+++ Records provided

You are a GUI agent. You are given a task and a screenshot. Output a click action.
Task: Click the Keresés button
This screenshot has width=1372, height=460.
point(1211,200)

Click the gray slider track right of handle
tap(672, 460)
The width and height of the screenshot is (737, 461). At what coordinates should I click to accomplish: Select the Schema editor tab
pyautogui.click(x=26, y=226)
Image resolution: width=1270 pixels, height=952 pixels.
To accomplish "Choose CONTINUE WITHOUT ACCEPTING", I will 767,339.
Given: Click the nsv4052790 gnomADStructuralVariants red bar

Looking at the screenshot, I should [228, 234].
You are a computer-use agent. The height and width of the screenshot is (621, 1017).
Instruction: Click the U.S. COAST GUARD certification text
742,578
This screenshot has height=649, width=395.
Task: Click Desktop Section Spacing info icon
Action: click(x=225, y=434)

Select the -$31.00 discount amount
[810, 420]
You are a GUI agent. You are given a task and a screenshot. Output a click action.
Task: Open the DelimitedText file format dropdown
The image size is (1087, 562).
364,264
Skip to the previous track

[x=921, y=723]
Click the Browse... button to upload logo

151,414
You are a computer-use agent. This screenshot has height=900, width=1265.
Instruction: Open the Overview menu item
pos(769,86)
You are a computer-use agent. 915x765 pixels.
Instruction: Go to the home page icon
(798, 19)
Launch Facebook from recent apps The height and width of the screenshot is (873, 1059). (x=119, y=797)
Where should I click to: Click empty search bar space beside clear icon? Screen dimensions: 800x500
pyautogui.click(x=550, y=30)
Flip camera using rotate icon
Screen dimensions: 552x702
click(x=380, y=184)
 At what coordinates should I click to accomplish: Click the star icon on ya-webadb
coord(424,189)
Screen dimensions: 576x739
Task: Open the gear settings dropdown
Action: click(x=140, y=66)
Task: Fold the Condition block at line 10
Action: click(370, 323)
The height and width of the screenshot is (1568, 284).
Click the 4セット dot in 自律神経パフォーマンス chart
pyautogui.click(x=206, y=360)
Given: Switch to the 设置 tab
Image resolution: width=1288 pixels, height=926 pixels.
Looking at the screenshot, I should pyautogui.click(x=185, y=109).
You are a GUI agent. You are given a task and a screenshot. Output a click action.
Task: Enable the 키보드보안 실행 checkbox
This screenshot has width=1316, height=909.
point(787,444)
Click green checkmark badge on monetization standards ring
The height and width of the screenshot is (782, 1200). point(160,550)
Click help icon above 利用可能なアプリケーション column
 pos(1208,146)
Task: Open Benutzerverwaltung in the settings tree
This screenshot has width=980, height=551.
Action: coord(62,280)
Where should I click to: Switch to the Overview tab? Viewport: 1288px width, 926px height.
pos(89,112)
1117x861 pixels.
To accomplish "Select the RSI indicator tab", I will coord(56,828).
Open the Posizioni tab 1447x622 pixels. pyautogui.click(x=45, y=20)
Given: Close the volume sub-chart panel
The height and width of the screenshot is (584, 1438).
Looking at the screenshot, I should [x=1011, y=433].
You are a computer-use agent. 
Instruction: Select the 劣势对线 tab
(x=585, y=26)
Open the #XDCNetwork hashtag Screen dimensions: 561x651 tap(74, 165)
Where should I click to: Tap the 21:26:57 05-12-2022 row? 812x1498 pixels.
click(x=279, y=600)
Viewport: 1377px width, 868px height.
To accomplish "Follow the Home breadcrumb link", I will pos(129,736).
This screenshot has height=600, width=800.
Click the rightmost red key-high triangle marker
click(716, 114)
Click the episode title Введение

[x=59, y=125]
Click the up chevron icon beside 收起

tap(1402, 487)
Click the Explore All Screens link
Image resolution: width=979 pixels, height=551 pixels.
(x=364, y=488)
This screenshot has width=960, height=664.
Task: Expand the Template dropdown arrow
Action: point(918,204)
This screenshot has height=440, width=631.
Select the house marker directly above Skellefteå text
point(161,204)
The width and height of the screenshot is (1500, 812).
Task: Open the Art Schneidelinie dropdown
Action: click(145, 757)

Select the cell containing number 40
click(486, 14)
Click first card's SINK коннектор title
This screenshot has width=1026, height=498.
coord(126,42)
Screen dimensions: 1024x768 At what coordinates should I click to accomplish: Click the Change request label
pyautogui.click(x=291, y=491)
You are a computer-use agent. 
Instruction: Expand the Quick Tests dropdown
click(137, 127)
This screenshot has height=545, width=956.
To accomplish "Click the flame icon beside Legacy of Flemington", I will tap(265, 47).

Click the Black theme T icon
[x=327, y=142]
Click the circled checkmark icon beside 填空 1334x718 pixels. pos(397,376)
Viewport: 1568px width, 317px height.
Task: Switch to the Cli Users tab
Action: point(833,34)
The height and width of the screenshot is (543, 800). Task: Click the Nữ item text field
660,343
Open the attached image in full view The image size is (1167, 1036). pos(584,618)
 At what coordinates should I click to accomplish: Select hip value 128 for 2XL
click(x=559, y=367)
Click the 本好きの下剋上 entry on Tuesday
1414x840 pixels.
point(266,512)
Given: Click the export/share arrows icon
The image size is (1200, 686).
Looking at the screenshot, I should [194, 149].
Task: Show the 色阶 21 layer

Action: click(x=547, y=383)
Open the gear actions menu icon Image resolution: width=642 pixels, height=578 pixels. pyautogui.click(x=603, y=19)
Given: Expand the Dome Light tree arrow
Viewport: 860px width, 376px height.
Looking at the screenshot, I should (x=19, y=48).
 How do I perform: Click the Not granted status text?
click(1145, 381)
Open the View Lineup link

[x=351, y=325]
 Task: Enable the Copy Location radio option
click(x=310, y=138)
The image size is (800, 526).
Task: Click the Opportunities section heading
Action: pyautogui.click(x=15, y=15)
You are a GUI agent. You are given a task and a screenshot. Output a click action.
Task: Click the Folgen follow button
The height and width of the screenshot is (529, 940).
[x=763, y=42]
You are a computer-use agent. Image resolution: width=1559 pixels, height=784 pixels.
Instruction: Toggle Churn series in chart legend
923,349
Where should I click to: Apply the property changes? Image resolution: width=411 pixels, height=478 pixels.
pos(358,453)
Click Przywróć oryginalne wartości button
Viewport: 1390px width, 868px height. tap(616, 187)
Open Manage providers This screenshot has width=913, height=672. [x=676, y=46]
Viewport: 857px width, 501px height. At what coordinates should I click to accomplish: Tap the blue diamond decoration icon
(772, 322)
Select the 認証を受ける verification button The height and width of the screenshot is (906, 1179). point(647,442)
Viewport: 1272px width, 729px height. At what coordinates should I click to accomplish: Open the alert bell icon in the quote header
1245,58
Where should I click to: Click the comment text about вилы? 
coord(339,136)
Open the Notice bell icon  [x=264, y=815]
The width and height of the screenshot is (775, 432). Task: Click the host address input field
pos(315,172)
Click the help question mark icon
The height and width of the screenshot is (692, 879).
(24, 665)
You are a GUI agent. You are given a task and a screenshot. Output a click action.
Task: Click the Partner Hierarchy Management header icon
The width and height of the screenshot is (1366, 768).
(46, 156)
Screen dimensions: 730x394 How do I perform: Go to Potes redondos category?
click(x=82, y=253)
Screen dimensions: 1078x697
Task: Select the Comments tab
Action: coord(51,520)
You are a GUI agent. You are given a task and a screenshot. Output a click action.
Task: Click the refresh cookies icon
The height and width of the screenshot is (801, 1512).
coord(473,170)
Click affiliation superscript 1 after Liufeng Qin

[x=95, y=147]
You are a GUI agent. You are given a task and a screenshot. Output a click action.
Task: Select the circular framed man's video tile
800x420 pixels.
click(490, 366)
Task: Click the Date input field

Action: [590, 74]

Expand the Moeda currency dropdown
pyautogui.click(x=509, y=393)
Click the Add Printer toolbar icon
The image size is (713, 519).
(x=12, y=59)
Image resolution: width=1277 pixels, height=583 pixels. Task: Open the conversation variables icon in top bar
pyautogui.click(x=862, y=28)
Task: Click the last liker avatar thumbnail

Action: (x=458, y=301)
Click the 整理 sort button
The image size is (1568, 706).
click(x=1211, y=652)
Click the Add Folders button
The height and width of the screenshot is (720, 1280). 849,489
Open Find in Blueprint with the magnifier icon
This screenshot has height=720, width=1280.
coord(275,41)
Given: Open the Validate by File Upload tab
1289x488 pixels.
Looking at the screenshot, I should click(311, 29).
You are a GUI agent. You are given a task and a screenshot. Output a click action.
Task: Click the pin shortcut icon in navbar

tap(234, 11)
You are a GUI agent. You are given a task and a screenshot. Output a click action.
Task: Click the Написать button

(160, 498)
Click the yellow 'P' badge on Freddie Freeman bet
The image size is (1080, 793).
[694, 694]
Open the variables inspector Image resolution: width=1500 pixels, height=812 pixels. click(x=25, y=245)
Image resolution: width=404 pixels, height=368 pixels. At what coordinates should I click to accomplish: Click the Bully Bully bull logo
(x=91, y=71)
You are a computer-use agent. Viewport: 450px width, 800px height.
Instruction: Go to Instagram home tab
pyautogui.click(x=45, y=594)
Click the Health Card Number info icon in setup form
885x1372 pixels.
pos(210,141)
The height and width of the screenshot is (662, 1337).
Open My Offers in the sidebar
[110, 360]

++++++

> _What this task involves_
The expected output is every line of the records in which the string "computer" appears.

> _Answer box_
You are a computer-use agent. The height and width of the screenshot is (621, 1017).
You are a computer-use agent. This screenshot has height=900, width=1265.
You are a computer-use agent. 915x765 pixels.
You are a computer-use agent. 
You are a computer-use agent. 
You are a computer-use agent. Image resolution: width=1559 pixels, height=784 pixels.
You are a computer-use agent. Viewport: 450px width, 800px height.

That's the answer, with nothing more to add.